Nos ajude a espalhar essa matéria entre seus amigos e grupos em que você participa.

O cenário atual do Brasil, que combina o início da vacinação com a transmissão descontrolada do covid-19, pode transformar o país em uma “fábrica” ​​de variantes potencialmente capazes de escapar completamente da eficácia das vacinas.

Esta é a avaliação de um grupo de cientistas britânicos diretamente envolvidos em algumas das principais pesquisas sobre as mutações do coronavírus.

Pesquisadores do Imperial College London e da University of Leicester argumentam que bloqueios e outras medidas de contenção são especialmente necessários durante a vacinação da população.

Eles explicam que é justamente o contato entre vacinados e variantes que favorece o surgimento de mutações “superpotentes”, capazes de contornar totalmente a ação da imunização.

E, no Brasil, existe uma combinação explosiva para que isso aconteça: a vacinação ainda anda em ritmo lento, existe a variante com a mutação E484k (que evita anticorpos) e há altos índices de infecção.

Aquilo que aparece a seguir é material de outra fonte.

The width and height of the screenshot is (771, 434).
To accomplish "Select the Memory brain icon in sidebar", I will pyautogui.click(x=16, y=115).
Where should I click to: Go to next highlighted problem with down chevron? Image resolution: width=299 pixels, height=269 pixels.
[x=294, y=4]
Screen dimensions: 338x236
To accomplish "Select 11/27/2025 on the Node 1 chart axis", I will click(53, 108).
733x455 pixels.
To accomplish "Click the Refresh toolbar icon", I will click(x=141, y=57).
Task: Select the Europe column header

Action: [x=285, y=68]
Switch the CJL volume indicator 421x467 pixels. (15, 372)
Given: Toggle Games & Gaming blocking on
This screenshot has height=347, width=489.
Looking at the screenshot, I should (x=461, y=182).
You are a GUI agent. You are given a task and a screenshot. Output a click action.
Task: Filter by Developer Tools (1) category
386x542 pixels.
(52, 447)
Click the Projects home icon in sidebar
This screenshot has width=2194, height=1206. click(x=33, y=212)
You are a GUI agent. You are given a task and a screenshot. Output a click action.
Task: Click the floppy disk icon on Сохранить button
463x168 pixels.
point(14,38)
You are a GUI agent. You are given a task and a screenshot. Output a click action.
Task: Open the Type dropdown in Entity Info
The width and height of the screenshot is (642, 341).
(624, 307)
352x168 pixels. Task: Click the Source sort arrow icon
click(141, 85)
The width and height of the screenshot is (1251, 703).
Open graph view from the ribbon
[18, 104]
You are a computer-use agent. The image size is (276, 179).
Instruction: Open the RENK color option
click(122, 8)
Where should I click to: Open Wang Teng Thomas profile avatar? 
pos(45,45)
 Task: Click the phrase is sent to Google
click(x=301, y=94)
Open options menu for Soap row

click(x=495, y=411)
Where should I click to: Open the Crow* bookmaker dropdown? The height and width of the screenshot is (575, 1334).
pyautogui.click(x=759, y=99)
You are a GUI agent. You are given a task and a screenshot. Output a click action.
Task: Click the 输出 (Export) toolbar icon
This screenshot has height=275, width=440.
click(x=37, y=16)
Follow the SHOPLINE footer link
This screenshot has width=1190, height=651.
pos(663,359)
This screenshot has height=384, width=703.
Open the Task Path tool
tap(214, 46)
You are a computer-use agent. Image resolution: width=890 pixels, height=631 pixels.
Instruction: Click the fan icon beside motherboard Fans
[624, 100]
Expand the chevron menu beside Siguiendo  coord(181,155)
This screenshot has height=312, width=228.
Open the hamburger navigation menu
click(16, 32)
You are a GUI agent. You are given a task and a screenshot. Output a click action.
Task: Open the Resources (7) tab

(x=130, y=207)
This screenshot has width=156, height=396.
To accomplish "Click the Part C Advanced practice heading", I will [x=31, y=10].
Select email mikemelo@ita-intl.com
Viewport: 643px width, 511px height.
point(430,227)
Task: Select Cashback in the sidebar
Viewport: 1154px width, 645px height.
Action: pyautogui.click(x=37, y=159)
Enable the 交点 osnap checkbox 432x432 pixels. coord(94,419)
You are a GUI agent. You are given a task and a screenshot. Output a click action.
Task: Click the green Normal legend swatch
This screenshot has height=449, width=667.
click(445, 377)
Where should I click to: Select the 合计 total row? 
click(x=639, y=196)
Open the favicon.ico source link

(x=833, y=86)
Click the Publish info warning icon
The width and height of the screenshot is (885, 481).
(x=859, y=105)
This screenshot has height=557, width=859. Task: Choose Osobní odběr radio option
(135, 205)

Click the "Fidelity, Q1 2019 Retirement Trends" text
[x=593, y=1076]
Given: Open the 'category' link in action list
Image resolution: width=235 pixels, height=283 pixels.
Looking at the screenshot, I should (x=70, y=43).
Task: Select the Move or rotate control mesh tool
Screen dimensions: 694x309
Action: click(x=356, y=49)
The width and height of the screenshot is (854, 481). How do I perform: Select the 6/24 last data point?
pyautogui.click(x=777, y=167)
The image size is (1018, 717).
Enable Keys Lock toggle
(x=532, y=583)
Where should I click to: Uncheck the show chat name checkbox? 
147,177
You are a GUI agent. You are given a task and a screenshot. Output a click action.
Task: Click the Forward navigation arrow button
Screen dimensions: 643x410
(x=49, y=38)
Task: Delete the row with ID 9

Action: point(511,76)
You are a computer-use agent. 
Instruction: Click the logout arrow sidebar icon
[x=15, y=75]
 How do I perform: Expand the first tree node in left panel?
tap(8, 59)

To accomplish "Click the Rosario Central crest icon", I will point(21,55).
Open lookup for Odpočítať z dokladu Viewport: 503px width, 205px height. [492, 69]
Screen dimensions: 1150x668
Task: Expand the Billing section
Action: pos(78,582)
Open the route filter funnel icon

A variante de Manaus e vacinas

O maior perigo está no contato da variante Manaus, apelidada de P.1, com pessoas recentemente vacinadas, explica o virologista Julian Tang, da Universidade de Leicester, no Reino Unido.

Ao entrar na célula humana e encontrar uma quantidade ainda pequena de anticorpos da vacina, a variante, ao se replicar, pode promover mutações mais resistentes a esses anticorpos, alerta.

Se você for vacinado na segunda-feira, não estará protegido imediatamente. Demora algumas semanas para que os anticorpos da vacina apareçam e você ainda pode contrair o vírus original ou a variante P.1”, explica Tang.

O Brasil bateu o recorde de mortes em 24 horas: mais de 1.800 vítimas do covid-19. 
Os hospitais de Porto Alegre atingem 100% de ocupação nas unidades de terapia intensiva. – REUTERS

Se esses anticorpos na vacina surgirem enquanto a infecção está ocorrendo e se espalhando pelo corpo, o vírus pode se replicar de uma forma que evita os anticorpos em um processo de seleção natural.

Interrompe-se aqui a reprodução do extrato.